Will you copy all of the records below verbatim, line for line?

--- BEGIN Dataset ---

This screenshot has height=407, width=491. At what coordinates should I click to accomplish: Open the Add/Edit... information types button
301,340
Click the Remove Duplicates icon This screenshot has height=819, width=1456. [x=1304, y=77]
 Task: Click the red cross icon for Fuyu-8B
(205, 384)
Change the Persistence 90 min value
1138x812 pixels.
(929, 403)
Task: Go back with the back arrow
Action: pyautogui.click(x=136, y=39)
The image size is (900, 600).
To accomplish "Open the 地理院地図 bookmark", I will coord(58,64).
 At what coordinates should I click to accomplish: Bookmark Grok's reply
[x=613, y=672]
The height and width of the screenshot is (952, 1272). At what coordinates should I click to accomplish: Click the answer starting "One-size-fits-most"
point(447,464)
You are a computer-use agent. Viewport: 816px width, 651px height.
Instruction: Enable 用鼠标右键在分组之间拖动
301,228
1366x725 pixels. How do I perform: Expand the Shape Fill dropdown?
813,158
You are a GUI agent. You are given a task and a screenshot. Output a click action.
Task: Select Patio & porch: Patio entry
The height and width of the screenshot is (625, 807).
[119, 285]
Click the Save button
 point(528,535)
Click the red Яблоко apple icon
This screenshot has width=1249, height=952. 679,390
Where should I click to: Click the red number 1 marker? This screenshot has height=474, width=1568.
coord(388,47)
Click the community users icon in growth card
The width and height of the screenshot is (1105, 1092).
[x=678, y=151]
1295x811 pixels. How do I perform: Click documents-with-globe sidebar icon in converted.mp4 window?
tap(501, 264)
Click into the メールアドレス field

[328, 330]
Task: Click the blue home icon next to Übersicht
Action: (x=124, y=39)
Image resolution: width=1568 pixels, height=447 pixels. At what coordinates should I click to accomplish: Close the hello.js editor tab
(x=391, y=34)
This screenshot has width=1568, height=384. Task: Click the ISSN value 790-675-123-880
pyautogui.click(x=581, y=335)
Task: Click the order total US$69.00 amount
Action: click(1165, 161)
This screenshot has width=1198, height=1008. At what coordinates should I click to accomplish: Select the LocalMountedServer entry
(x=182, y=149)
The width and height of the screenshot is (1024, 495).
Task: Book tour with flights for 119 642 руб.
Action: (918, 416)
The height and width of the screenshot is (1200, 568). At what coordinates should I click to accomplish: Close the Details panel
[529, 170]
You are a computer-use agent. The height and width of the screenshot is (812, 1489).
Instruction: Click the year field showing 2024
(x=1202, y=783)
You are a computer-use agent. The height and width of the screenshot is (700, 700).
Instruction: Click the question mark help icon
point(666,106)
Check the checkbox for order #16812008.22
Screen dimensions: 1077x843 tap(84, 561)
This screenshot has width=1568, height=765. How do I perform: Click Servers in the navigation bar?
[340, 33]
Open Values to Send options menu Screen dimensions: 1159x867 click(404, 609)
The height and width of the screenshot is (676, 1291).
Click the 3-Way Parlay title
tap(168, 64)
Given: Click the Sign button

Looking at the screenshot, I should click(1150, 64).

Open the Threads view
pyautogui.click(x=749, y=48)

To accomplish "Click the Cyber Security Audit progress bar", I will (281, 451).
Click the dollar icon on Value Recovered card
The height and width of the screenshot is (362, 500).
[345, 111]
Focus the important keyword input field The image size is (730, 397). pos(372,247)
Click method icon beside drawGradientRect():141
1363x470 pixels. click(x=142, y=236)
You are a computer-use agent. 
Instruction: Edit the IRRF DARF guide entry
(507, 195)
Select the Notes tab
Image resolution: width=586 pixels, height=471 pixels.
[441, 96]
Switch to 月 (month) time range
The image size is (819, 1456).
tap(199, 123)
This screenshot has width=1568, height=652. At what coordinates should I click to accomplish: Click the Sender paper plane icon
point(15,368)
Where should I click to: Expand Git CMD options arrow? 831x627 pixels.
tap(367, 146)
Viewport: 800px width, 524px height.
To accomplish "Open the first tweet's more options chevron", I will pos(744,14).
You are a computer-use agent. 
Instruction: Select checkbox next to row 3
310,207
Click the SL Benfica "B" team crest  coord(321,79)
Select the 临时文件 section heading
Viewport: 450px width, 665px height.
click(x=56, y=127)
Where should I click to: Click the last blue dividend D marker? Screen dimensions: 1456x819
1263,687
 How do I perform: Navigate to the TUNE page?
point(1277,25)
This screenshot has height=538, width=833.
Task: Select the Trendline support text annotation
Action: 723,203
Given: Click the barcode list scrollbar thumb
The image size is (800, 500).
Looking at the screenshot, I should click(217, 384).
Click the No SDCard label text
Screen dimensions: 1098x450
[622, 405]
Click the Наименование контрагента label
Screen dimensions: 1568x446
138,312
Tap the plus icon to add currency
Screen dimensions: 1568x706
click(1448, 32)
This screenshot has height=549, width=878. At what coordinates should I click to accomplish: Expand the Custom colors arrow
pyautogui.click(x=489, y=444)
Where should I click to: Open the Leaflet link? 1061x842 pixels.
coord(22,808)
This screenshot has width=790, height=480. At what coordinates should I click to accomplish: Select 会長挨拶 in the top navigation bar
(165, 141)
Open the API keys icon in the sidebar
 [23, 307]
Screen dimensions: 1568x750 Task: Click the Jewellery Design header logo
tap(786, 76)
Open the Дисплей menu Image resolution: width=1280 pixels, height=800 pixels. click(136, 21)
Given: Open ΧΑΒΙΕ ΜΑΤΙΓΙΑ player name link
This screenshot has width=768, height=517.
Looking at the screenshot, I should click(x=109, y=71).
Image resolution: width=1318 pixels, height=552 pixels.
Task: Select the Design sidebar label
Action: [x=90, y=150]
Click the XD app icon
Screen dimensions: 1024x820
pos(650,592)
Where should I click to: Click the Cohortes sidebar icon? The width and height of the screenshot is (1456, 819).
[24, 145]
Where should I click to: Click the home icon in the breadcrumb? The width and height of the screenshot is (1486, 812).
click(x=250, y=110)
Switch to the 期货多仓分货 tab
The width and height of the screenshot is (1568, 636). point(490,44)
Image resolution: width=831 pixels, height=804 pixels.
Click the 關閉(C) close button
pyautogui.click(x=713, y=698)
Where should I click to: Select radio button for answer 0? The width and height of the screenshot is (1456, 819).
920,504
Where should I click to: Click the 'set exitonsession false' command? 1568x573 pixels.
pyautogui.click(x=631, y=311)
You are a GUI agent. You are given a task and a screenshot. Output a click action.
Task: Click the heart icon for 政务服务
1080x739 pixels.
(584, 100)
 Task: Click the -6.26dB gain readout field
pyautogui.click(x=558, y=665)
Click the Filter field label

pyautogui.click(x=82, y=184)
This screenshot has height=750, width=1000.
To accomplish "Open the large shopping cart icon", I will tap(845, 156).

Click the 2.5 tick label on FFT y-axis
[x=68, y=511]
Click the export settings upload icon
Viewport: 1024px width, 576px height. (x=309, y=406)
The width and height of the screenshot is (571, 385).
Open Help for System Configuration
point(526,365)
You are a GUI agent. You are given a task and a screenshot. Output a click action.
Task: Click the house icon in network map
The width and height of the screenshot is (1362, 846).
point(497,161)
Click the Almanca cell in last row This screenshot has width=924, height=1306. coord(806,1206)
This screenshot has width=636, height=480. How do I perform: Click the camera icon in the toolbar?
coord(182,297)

--- END Dataset ---

_Solution to the exercise_
This screenshot has height=407, width=491. At what coordinates should I click to accomplish: Open the Add/Edit... information types button
301,340
Click the Remove Duplicates icon This screenshot has height=819, width=1456. [x=1304, y=77]
 Task: Click the red cross icon for Fuyu-8B
(205, 384)
Change the Persistence 90 min value
1138x812 pixels.
(929, 403)
Task: Go back with the back arrow
Action: pyautogui.click(x=136, y=39)
The image size is (900, 600).
To accomplish "Open the 地理院地図 bookmark", I will coord(58,64).
 At what coordinates should I click to accomplish: Bookmark Grok's reply
[x=613, y=672]
The height and width of the screenshot is (952, 1272). At what coordinates should I click to accomplish: Click the answer starting "One-size-fits-most"
point(447,464)
You are a computer-use agent. Viewport: 816px width, 651px height.
Instruction: Enable 用鼠标右键在分组之间拖动
301,228
1366x725 pixels. How do I perform: Expand the Shape Fill dropdown?
813,158
You are a GUI agent. You are given a task and a screenshot. Output a click action.
Task: Select Patio & porch: Patio entry
The height and width of the screenshot is (625, 807).
[119, 285]
Click the Save button
 point(528,535)
Click the red Яблоко apple icon
This screenshot has width=1249, height=952. 679,390
Where should I click to: Click the red number 1 marker? This screenshot has height=474, width=1568.
coord(388,47)
Click the community users icon in growth card
The width and height of the screenshot is (1105, 1092).
[x=678, y=151]
1295x811 pixels. How do I perform: Click documents-with-globe sidebar icon in converted.mp4 window?
tap(501, 264)
Click into the メールアドレス field

[328, 330]
Task: Click the blue home icon next to Übersicht
Action: (x=124, y=39)
Image resolution: width=1568 pixels, height=447 pixels. At what coordinates should I click to accomplish: Close the hello.js editor tab
(x=391, y=34)
This screenshot has width=1568, height=384. Task: Click the ISSN value 790-675-123-880
pyautogui.click(x=581, y=335)
Task: Click the order total US$69.00 amount
Action: click(1165, 161)
This screenshot has width=1198, height=1008. At what coordinates should I click to accomplish: Select the LocalMountedServer entry
(x=182, y=149)
The width and height of the screenshot is (1024, 495).
Task: Book tour with flights for 119 642 руб.
Action: (918, 416)
The height and width of the screenshot is (1200, 568). At what coordinates should I click to accomplish: Close the Details panel
[529, 170]
You are a computer-use agent. The height and width of the screenshot is (812, 1489).
Instruction: Click the year field showing 2024
(x=1202, y=783)
You are a computer-use agent. The height and width of the screenshot is (700, 700).
Instruction: Click the question mark help icon
point(666,106)
Check the checkbox for order #16812008.22
Screen dimensions: 1077x843 tap(84, 561)
This screenshot has width=1568, height=765. How do I perform: Click Servers in the navigation bar?
[340, 33]
Open Values to Send options menu Screen dimensions: 1159x867 click(404, 609)
The height and width of the screenshot is (676, 1291).
Click the 3-Way Parlay title
tap(168, 64)
Given: Click the Sign button

Looking at the screenshot, I should click(1150, 64).

Open the Threads view
pyautogui.click(x=749, y=48)

To accomplish "Click the Cyber Security Audit progress bar", I will (281, 451).
Click the dollar icon on Value Recovered card
The height and width of the screenshot is (362, 500).
[345, 111]
Focus the important keyword input field The image size is (730, 397). pos(372,247)
Click method icon beside drawGradientRect():141
1363x470 pixels. click(x=142, y=236)
You are a computer-use agent. 
Instruction: Edit the IRRF DARF guide entry
(507, 195)
Select the Notes tab
Image resolution: width=586 pixels, height=471 pixels.
[441, 96]
Switch to 月 (month) time range
The image size is (819, 1456).
tap(199, 123)
This screenshot has width=1568, height=652. At what coordinates should I click to accomplish: Click the Sender paper plane icon
point(15,368)
Where should I click to: Expand Git CMD options arrow? 831x627 pixels.
tap(367, 146)
Viewport: 800px width, 524px height.
To accomplish "Open the first tweet's more options chevron", I will pos(744,14).
You are a computer-use agent. 
Instruction: Select checkbox next to row 3
310,207
Click the SL Benfica "B" team crest  coord(321,79)
Select the 临时文件 section heading
Viewport: 450px width, 665px height.
click(x=56, y=127)
Where should I click to: Click the last blue dividend D marker? Screen dimensions: 1456x819
1263,687
 How do I perform: Navigate to the TUNE page?
point(1277,25)
This screenshot has height=538, width=833.
Task: Select the Trendline support text annotation
Action: 723,203
Given: Click the barcode list scrollbar thumb
The image size is (800, 500).
Looking at the screenshot, I should click(217, 384).
Click the No SDCard label text
Screen dimensions: 1098x450
[622, 405]
Click the Наименование контрагента label
Screen dimensions: 1568x446
138,312
Tap the plus icon to add currency
Screen dimensions: 1568x706
click(1448, 32)
This screenshot has height=549, width=878. At what coordinates should I click to accomplish: Expand the Custom colors arrow
pyautogui.click(x=489, y=444)
Where should I click to: Open the Leaflet link? 1061x842 pixels.
coord(22,808)
This screenshot has width=790, height=480. At what coordinates should I click to accomplish: Select 会長挨拶 in the top navigation bar
(165, 141)
Open the API keys icon in the sidebar
 [23, 307]
Screen dimensions: 1568x750 Task: Click the Jewellery Design header logo
tap(786, 76)
Open the Дисплей menu Image resolution: width=1280 pixels, height=800 pixels. click(136, 21)
Given: Open ΧΑΒΙΕ ΜΑΤΙΓΙΑ player name link
This screenshot has width=768, height=517.
Looking at the screenshot, I should click(x=109, y=71).
Image resolution: width=1318 pixels, height=552 pixels.
Task: Select the Design sidebar label
Action: [x=90, y=150]
Click the XD app icon
Screen dimensions: 1024x820
pos(650,592)
Where should I click to: Click the Cohortes sidebar icon? The width and height of the screenshot is (1456, 819).
[24, 145]
Where should I click to: Click the home icon in the breadcrumb? The width and height of the screenshot is (1486, 812).
click(x=250, y=110)
Switch to the 期货多仓分货 tab
The width and height of the screenshot is (1568, 636). point(490,44)
Image resolution: width=831 pixels, height=804 pixels.
Click the 關閉(C) close button
pyautogui.click(x=713, y=698)
Where should I click to: Select radio button for answer 0? The width and height of the screenshot is (1456, 819).
920,504
Where should I click to: Click the 'set exitonsession false' command? 1568x573 pixels.
pyautogui.click(x=631, y=311)
You are a GUI agent. You are given a task and a screenshot. Output a click action.
Task: Click the heart icon for 政务服务
1080x739 pixels.
(584, 100)
 Task: Click the -6.26dB gain readout field
pyautogui.click(x=558, y=665)
Click the Filter field label

pyautogui.click(x=82, y=184)
This screenshot has height=750, width=1000.
To accomplish "Open the large shopping cart icon", I will tap(845, 156).

Click the 2.5 tick label on FFT y-axis
[x=68, y=511]
Click the export settings upload icon
Viewport: 1024px width, 576px height. (x=309, y=406)
The width and height of the screenshot is (571, 385).
Open Help for System Configuration
point(526,365)
You are a GUI agent. You are given a task and a screenshot. Output a click action.
Task: Click the house icon in network map
The width and height of the screenshot is (1362, 846).
point(497,161)
Click the Almanca cell in last row This screenshot has width=924, height=1306. coord(806,1206)
This screenshot has width=636, height=480. How do I perform: Click the camera icon in the toolbar?
coord(182,297)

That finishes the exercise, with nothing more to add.